**AIM OF THE TASK:**
Filter the records below down to the lines that contain the word "section", and copy each such line. Matching is case-sensitive.
>> start DATASET ENTRIES
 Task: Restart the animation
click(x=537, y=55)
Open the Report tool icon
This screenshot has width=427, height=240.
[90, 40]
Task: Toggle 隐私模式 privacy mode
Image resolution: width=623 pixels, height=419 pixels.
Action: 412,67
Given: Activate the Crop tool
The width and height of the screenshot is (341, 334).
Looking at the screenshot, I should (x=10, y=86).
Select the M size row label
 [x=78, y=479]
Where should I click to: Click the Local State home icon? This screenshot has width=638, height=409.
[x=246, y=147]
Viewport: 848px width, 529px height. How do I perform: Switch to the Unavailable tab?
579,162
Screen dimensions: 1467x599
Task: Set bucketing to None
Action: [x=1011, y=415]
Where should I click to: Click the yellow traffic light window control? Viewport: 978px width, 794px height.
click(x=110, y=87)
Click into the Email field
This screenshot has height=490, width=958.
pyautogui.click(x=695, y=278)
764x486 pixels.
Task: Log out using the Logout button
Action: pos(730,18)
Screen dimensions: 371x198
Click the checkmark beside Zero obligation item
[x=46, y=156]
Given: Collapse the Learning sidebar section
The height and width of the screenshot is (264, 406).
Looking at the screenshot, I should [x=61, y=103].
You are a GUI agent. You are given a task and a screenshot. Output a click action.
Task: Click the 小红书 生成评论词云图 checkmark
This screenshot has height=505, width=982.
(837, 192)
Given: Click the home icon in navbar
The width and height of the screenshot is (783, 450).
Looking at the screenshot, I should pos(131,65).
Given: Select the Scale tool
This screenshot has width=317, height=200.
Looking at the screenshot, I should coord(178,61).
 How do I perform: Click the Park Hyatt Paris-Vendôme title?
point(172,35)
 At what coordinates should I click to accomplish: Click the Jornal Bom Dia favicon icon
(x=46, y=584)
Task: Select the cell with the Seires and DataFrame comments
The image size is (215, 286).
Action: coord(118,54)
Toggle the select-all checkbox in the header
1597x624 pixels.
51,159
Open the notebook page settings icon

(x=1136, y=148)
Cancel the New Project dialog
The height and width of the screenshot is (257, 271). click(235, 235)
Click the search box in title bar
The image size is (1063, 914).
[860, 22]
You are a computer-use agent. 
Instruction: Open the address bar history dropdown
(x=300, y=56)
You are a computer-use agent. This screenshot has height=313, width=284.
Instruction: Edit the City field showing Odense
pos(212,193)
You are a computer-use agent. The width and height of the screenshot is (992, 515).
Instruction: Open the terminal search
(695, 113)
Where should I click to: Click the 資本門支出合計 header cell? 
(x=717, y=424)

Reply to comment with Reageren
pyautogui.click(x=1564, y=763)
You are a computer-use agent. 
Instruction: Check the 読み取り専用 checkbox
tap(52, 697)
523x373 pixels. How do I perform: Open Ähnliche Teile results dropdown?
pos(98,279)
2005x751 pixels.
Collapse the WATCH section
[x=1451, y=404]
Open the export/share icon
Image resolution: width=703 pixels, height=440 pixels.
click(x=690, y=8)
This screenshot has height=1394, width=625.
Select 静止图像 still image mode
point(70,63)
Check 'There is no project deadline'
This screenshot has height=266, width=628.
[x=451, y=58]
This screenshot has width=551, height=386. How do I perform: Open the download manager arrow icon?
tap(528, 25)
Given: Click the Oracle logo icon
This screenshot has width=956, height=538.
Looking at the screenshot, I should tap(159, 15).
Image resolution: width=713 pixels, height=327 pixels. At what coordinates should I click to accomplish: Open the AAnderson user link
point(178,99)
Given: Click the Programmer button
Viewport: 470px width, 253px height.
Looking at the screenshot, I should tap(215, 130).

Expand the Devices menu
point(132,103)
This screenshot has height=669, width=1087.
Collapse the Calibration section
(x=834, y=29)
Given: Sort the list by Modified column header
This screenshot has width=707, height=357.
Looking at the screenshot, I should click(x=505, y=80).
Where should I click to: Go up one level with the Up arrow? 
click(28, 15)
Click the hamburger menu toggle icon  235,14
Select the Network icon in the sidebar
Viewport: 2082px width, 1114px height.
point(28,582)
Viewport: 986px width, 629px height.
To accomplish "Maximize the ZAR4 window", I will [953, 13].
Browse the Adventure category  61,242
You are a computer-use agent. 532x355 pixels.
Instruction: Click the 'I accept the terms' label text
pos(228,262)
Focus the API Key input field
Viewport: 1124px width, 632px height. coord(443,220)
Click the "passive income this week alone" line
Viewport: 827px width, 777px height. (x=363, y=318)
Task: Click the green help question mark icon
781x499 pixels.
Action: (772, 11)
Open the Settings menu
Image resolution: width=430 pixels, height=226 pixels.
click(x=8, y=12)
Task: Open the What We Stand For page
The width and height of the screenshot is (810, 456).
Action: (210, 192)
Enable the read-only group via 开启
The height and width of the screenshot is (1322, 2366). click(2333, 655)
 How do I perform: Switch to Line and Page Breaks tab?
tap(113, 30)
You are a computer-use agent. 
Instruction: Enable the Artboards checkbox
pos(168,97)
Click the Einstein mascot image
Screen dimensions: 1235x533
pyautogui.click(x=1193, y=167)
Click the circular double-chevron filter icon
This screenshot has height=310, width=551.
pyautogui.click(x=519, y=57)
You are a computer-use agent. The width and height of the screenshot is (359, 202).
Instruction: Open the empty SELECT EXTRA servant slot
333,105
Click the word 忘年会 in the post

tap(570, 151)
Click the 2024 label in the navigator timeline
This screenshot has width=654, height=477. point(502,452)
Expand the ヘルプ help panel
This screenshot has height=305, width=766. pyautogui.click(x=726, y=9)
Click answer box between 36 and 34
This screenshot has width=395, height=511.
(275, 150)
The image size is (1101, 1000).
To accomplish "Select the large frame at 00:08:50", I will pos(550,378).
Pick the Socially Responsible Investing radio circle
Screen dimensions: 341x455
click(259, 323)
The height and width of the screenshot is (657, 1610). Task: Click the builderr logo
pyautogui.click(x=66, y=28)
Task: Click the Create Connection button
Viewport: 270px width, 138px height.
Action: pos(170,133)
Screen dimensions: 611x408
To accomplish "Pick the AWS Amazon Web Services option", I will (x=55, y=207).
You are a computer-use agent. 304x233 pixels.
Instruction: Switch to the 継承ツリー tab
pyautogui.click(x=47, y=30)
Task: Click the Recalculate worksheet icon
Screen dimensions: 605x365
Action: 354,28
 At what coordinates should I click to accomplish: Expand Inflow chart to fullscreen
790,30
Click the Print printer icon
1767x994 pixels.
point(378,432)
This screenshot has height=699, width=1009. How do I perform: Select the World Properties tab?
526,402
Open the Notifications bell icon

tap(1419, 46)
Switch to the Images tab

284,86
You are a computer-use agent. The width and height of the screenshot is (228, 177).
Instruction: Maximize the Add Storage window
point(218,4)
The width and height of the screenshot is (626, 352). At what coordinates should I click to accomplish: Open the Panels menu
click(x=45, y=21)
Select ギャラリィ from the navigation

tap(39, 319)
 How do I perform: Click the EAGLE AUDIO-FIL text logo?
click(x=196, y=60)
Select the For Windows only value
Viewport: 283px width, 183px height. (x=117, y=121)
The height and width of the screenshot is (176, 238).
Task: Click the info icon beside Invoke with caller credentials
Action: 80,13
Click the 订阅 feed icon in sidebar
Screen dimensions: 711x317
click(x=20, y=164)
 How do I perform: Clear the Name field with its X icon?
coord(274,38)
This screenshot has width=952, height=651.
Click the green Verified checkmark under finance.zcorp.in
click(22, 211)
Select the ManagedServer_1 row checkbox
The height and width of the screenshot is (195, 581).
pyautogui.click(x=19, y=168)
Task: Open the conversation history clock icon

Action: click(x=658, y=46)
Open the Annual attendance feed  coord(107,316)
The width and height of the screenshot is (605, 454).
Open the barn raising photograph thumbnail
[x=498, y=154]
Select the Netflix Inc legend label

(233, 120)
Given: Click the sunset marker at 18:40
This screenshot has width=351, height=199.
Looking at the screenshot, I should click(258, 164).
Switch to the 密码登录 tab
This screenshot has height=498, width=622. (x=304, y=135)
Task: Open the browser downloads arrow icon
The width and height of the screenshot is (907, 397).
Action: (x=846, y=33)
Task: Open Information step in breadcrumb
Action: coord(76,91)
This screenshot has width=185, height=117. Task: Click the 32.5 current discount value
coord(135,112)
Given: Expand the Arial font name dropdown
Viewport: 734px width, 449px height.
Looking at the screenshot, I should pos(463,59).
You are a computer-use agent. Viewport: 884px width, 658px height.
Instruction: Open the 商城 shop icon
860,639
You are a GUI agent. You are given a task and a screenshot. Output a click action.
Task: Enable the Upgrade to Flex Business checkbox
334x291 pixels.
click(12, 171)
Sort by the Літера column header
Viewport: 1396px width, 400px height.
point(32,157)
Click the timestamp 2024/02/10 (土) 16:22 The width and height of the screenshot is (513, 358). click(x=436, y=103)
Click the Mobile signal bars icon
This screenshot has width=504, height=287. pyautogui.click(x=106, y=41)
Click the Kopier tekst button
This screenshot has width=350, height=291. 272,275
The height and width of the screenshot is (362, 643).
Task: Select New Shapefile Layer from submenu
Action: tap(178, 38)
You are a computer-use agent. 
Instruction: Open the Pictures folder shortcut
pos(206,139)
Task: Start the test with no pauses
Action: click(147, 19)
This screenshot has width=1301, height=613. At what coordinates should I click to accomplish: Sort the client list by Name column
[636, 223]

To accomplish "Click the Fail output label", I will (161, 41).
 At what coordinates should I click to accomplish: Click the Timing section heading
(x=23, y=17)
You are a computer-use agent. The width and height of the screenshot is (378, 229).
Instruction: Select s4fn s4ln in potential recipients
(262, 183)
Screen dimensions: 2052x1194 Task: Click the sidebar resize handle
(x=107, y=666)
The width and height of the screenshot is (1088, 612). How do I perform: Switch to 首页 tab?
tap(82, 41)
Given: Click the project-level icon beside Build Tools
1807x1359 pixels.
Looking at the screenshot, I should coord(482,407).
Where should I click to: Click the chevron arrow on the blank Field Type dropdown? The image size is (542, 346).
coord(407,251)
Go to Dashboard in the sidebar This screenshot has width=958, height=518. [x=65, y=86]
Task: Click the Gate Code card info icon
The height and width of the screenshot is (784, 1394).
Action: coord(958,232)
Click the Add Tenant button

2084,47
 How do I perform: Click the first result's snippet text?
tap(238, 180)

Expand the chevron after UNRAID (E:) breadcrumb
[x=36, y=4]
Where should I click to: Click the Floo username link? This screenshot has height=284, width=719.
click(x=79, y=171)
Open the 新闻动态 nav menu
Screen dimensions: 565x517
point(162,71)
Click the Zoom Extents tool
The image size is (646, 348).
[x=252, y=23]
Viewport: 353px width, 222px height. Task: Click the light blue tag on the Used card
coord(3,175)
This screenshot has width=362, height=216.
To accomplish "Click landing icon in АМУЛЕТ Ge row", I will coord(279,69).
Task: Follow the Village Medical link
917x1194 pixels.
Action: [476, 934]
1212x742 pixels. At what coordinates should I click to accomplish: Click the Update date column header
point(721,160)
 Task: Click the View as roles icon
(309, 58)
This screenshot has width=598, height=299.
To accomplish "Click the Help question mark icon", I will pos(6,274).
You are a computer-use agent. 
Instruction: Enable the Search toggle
>> end DATASET ENTRIES
**FULL ANSWER:**
Given: Collapse the Learning sidebar section
Collapse the WATCH section
Collapse the Calibration section
 At what coordinates should I click to accomplish: Click the Timing section heading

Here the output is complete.